Dataset entries
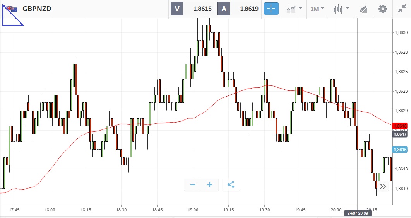Select the drawing tools pencil icon
The image size is (411, 218).
(x=363, y=9)
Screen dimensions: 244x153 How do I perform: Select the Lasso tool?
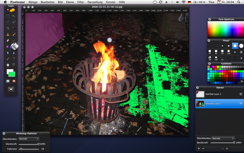pyautogui.click(x=14, y=22)
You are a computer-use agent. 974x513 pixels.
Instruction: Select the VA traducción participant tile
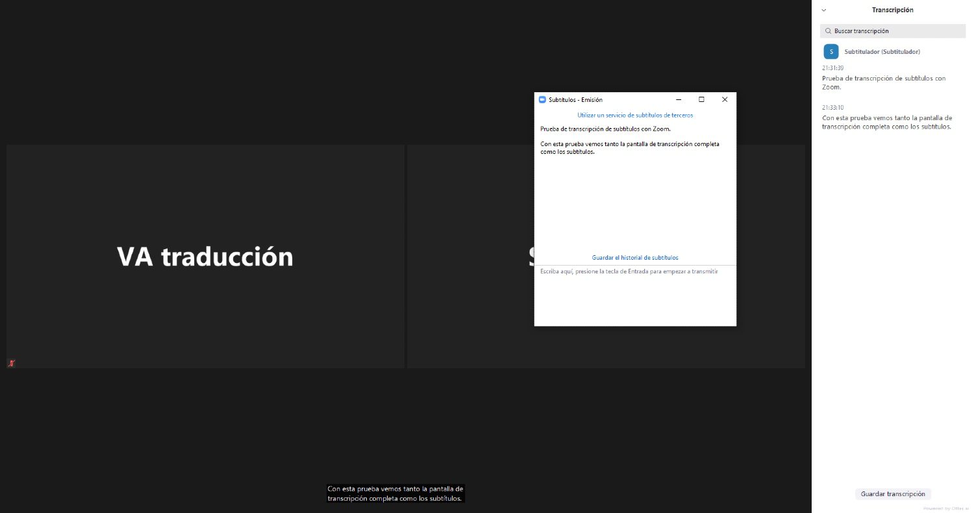point(205,257)
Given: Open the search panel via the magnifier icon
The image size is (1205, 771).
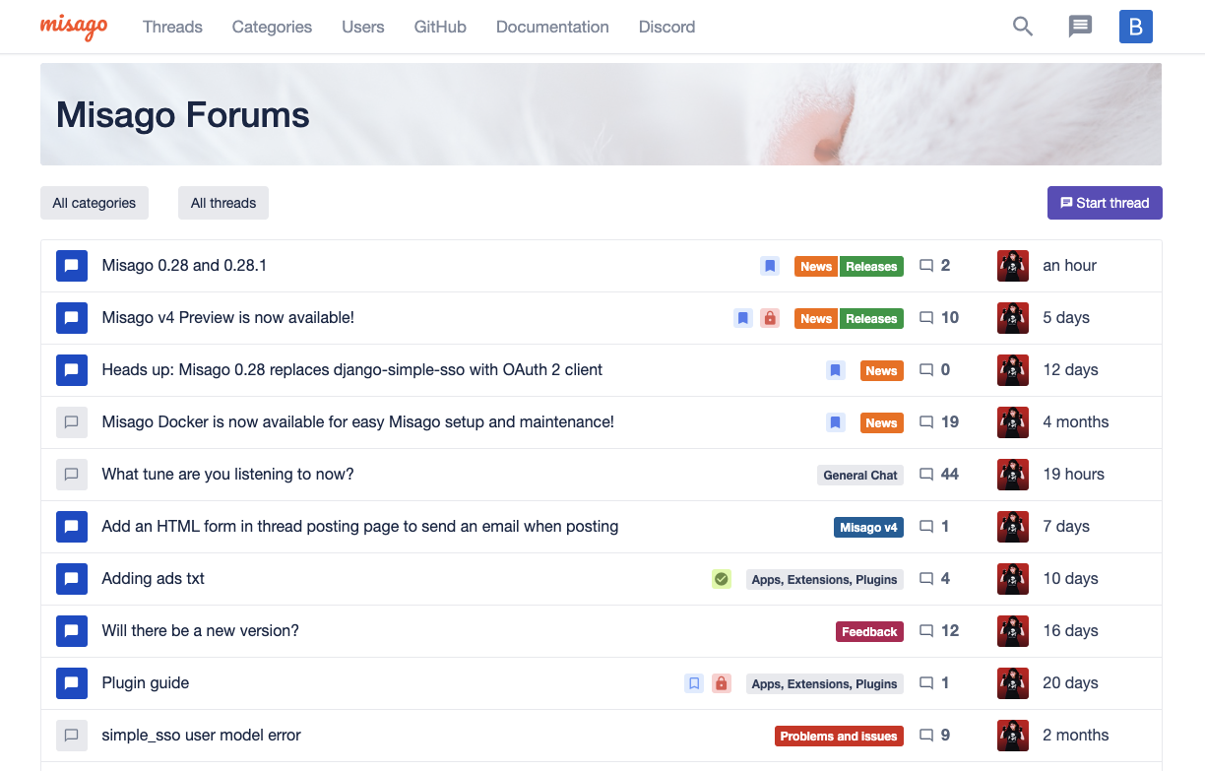Looking at the screenshot, I should coord(1022,27).
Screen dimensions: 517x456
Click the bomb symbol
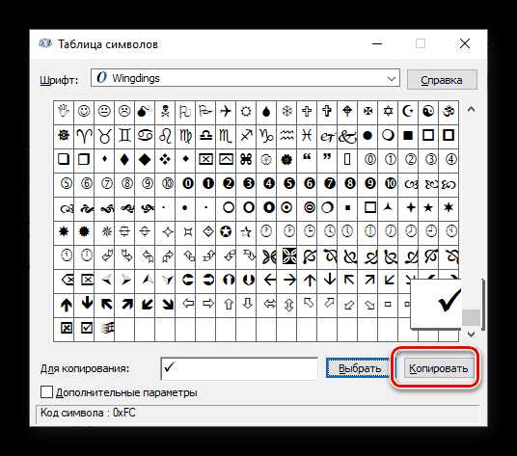(145, 112)
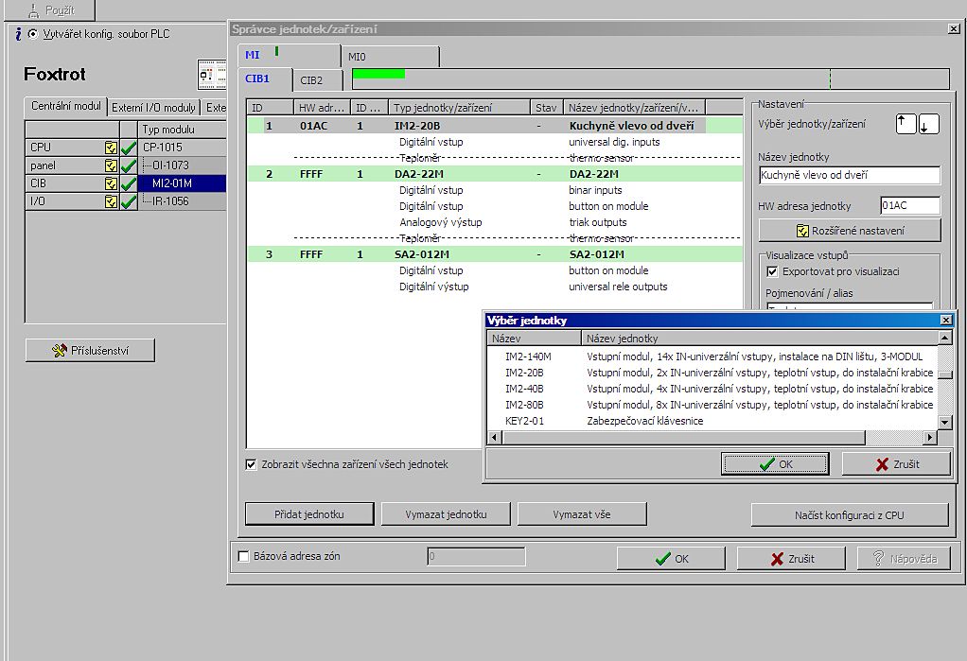
Task: Click the 'HW adresa jednotky' input field
Action: (908, 205)
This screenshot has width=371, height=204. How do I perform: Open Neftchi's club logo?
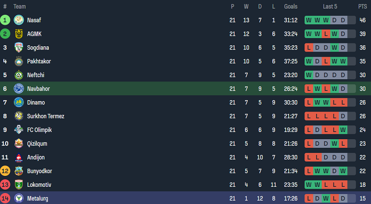click(19, 75)
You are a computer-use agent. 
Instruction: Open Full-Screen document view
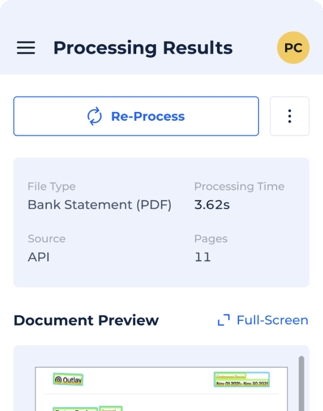(273, 320)
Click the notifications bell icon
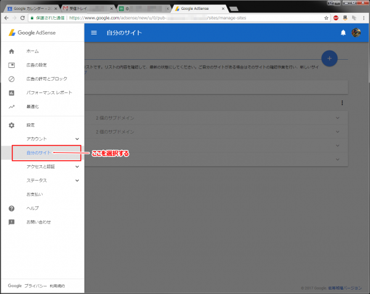The height and width of the screenshot is (294, 370). coord(343,33)
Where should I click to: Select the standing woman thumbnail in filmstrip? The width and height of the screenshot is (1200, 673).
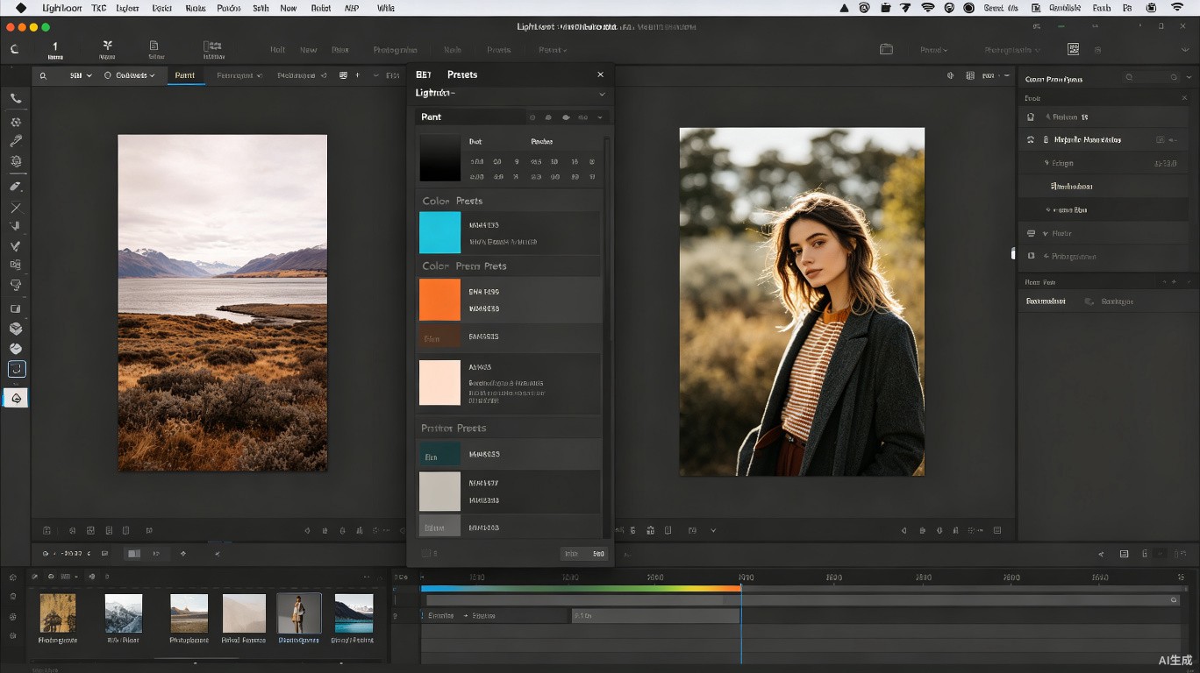click(x=299, y=613)
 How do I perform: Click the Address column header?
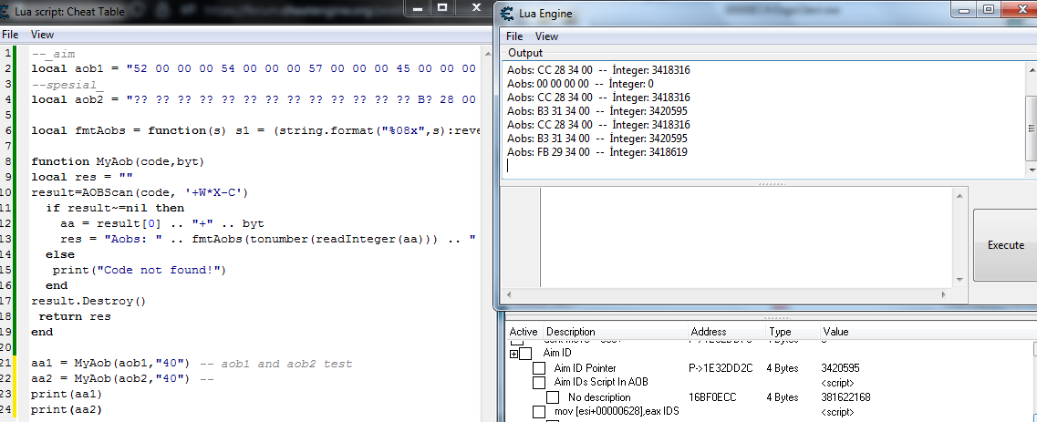(x=709, y=332)
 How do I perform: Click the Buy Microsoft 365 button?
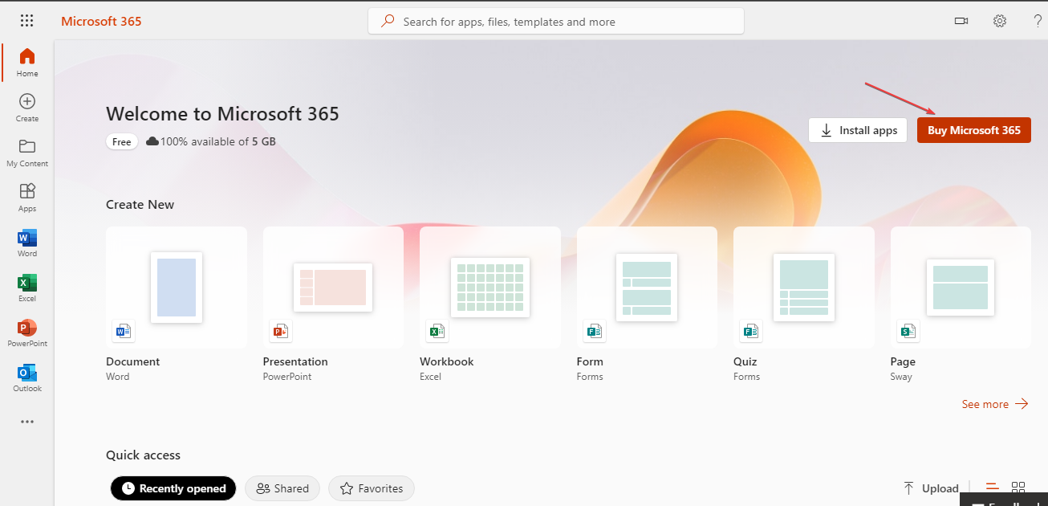tap(973, 129)
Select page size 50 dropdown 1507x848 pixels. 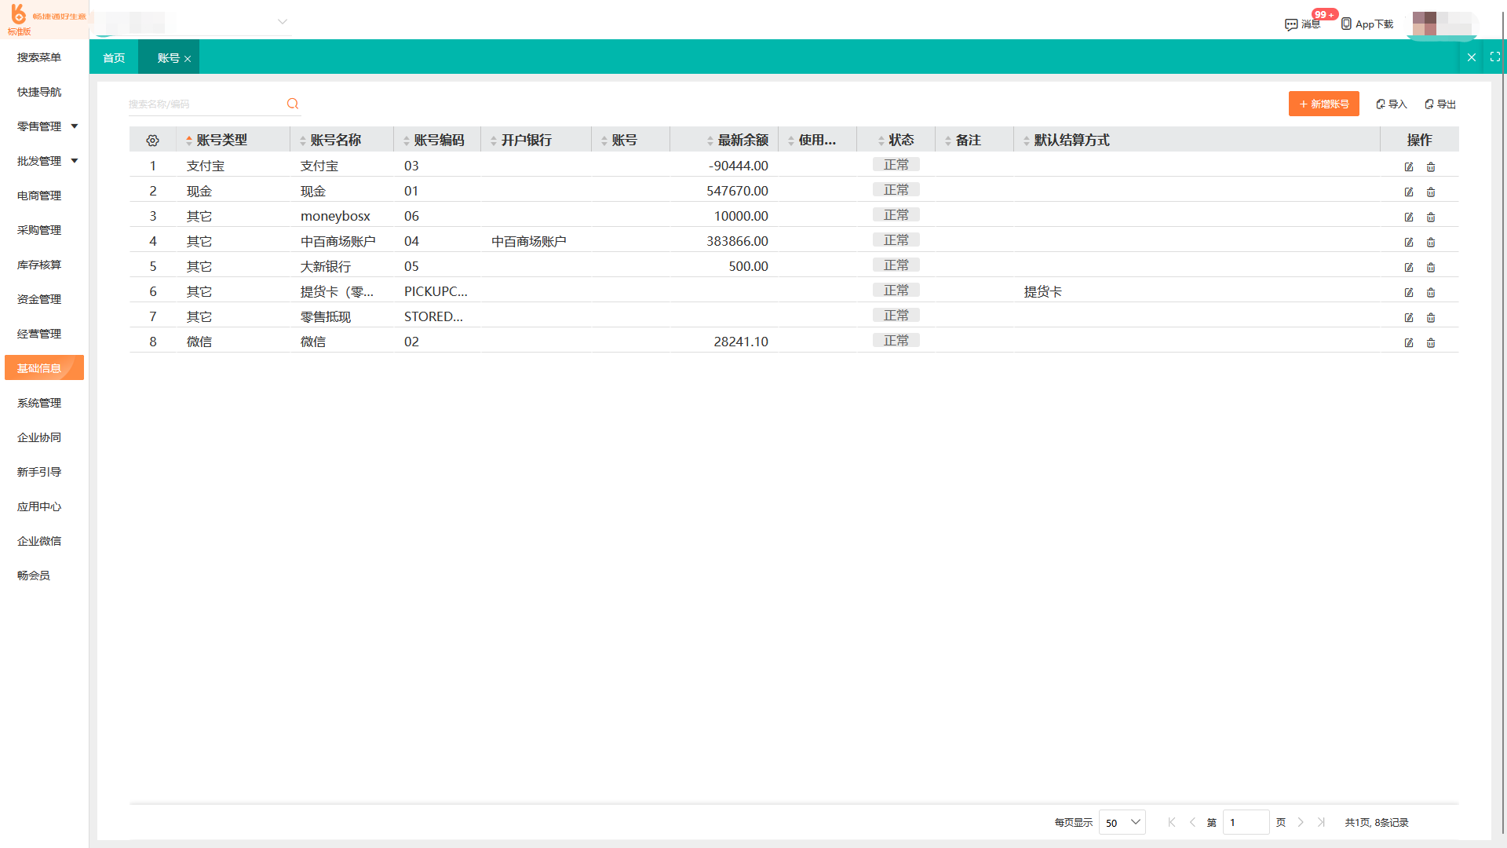coord(1120,822)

Work instructions: The word "agent" occurs on some lines of the entries. Work out how many such lines there are and reply with the number alone.

Task result: 2